PRISm exhibits unique radiological characteristics in different populations, which can be employed to reduce the rates of COPD progression and improve the precise diagnosis, evaluation, and prognosis of PRISm, allowing for more personalised treatment approaches. Additionally, CT findings of centrilobular emphysema may serve as an indicator to identify high-risk individuals among smokers with PRISm. However, whether bronchodilators can improve gas retention and prevent the progression of patients with PRISm with CLE to COPD requires further research.
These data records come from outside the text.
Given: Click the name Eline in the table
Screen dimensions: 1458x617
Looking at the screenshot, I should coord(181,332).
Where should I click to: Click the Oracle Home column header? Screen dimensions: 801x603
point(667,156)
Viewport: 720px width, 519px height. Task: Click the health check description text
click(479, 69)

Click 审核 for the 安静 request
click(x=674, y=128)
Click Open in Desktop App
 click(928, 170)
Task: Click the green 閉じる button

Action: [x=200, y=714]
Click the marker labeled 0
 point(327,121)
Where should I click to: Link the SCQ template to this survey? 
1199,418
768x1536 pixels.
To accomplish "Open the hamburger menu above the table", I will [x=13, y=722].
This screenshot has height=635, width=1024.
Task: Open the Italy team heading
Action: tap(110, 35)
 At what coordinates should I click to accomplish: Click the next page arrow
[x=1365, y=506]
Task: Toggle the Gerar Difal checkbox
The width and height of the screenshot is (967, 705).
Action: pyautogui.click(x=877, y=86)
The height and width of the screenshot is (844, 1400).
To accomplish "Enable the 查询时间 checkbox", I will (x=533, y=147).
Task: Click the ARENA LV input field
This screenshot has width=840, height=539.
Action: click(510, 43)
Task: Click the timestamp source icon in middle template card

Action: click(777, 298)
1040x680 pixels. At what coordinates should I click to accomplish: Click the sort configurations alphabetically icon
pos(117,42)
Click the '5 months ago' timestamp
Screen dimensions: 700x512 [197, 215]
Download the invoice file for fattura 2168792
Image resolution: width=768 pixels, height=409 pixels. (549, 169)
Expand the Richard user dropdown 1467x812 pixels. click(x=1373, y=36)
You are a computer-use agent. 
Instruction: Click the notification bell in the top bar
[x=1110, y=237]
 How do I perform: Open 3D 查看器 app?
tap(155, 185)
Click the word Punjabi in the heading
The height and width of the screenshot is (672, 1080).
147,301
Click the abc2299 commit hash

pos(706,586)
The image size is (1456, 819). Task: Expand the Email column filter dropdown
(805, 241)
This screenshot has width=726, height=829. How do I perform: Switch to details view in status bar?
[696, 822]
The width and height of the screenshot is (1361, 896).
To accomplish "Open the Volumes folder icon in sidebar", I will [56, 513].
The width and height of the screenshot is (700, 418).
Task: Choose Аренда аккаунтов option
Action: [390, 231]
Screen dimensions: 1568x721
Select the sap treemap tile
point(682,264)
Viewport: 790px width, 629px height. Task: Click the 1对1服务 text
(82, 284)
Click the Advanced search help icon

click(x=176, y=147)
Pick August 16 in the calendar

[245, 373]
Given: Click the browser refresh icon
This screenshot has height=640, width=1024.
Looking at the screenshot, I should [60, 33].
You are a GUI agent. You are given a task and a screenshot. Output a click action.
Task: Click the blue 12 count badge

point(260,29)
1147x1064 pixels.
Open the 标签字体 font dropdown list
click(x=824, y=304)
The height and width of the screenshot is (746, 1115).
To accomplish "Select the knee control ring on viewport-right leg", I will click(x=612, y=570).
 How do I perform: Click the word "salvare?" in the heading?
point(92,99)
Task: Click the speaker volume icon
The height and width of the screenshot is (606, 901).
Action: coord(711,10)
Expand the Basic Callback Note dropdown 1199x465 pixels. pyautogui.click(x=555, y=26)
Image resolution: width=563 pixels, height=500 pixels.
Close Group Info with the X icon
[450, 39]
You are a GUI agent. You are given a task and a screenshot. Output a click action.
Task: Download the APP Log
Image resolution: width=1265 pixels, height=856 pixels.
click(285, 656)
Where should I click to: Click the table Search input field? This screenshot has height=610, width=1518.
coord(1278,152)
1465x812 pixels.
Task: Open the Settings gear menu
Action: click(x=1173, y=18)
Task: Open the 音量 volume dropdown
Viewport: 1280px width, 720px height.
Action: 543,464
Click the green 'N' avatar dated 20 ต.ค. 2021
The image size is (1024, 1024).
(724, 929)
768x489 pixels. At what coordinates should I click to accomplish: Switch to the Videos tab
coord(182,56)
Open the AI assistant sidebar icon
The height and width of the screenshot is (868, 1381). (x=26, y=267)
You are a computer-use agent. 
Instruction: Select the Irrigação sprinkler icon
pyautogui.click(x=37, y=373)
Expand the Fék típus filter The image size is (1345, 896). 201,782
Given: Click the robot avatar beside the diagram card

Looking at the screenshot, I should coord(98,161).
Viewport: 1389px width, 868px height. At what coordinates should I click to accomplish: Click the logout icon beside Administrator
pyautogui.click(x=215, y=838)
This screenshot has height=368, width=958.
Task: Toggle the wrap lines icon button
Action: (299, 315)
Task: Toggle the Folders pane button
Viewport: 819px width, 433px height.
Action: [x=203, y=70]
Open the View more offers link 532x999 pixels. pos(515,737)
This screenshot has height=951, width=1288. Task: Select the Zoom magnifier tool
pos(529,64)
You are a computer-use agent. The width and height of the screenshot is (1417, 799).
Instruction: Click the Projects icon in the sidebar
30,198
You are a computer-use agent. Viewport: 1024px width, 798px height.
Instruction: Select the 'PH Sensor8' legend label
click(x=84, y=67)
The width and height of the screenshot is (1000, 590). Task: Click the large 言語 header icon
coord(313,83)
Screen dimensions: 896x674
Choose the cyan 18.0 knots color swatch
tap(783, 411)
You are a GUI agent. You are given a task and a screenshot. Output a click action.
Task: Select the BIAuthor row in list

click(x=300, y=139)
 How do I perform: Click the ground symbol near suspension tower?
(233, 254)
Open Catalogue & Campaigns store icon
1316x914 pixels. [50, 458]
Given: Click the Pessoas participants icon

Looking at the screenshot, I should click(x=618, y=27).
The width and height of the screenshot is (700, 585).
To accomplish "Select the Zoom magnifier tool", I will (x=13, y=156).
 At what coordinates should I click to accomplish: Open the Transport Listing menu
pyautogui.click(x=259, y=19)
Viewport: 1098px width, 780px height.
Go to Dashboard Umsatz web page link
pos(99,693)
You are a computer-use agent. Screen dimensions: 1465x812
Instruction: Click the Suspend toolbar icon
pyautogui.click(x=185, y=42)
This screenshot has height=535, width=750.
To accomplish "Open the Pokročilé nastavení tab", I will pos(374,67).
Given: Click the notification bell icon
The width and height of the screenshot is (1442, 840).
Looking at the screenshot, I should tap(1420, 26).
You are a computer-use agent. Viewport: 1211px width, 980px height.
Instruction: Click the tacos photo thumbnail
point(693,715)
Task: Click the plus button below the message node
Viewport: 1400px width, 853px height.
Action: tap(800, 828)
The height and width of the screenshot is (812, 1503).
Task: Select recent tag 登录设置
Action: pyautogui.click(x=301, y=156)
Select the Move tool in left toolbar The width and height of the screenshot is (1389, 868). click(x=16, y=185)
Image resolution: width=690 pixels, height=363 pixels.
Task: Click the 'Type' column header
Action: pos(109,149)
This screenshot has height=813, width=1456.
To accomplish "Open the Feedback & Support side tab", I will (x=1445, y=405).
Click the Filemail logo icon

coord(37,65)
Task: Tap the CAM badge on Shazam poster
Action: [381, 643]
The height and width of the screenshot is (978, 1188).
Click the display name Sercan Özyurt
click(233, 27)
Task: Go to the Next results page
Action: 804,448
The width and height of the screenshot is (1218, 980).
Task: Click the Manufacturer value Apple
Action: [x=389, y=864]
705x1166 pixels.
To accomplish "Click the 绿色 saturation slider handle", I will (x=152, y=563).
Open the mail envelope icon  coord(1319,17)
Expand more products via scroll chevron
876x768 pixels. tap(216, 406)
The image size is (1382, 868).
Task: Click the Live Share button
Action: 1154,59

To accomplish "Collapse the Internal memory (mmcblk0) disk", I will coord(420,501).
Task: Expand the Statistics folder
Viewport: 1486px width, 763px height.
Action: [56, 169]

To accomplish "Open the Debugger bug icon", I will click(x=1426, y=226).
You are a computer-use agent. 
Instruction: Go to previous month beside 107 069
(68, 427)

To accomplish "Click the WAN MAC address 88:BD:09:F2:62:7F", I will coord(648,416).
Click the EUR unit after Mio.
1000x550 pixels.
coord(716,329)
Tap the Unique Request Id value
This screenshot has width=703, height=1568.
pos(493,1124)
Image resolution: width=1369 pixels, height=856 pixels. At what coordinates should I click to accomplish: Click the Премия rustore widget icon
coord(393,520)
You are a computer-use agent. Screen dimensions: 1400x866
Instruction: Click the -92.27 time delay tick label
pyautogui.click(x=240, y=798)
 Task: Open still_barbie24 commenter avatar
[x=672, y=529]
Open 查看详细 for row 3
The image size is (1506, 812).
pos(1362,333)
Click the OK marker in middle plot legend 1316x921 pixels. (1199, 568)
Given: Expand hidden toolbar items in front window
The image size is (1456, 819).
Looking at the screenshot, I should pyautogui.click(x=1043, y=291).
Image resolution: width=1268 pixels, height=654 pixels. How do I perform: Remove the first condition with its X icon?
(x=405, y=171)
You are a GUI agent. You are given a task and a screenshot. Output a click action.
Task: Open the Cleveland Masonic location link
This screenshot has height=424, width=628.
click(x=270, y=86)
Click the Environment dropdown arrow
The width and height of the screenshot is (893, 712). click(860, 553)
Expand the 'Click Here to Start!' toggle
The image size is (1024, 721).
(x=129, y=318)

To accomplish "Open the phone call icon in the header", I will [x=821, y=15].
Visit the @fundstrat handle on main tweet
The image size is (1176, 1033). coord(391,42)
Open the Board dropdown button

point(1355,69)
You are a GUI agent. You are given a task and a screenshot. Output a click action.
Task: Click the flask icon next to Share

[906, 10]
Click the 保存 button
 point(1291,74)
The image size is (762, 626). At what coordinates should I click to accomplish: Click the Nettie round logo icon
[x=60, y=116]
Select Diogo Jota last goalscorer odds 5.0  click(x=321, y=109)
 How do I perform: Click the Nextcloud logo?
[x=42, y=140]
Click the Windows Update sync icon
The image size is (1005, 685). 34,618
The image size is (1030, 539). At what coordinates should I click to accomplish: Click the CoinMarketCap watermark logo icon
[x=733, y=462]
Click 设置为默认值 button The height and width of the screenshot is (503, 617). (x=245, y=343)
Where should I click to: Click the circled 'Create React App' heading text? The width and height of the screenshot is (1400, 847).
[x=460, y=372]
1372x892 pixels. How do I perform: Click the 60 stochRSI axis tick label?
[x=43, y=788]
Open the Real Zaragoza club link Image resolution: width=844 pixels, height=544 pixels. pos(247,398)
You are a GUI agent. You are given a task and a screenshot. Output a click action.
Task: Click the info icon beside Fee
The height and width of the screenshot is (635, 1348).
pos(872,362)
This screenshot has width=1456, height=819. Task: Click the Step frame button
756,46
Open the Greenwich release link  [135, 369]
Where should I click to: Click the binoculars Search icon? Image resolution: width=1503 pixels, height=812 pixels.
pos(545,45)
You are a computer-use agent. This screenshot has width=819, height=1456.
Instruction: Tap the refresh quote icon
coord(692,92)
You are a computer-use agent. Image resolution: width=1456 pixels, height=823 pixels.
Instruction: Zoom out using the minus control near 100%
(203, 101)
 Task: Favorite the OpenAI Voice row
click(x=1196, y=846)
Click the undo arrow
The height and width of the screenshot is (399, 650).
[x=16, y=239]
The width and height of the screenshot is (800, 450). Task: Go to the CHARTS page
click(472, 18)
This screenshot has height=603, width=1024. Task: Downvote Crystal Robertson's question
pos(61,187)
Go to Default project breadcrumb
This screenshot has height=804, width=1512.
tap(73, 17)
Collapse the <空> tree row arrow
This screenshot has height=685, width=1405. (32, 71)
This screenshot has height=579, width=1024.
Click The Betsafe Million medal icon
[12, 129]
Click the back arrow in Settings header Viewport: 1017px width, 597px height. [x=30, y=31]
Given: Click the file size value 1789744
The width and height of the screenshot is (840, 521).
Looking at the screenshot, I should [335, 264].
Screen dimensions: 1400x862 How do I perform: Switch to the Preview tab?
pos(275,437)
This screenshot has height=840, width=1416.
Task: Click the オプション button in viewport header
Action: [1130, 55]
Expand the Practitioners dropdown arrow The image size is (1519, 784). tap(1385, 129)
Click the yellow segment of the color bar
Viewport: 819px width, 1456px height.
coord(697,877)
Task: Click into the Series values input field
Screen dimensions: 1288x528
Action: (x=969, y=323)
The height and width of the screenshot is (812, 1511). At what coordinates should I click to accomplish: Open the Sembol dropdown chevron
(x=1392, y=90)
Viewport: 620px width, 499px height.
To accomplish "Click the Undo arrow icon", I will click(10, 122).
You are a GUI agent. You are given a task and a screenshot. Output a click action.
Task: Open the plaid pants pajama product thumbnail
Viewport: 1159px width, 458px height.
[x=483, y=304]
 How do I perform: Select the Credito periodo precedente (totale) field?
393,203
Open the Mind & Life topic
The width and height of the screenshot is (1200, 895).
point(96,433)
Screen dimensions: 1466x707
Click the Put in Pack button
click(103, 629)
Lung function is closely related to various physiological and pathological states. Obesity, diabetes, and hypertension have significant impacts on adults. Future studies need to delve deeper into the potential relationships between PRISm and these comorbidities to decide how to better manage and treat these patients, with the aim to enhance their pulmonary function status and optimise their overall health. In summary, for patients with diabetes and hypertension, maintaining good lung function and cardiovascular health is of paramount importance.

Conclusions

This review aims to comprehensively explore the multifaceted characteristics of PRISm, including its epidemiology, aetiology, comorbid relationships, radiographic presentation, disease progression and prognosis. However, the methodological limitations of narrative reviews, particularly potential selection bias, may limit our findings and conclusions. Future research should use systematic review methods to more comprehensively and objectively evaluate PRISm, thereby facilitating a deeper understanding and development of management strategies.

Funding

This research was financially supported by the following projects: 1. Cuiying Scholar Research Cultivation Program of The Second Hospital of Lanzhou University, Project No: CYXZ2023-53. 2. Clinical excellence project of The Second Hospital of Lanzhou University, Project No: CY2022-BJ-09. The funding bodies provided financial support only and did not participate in any stage of the research, from the design to submission of the manuscript for publication.

Disclosure

The authors report no conflicts of interest in this work.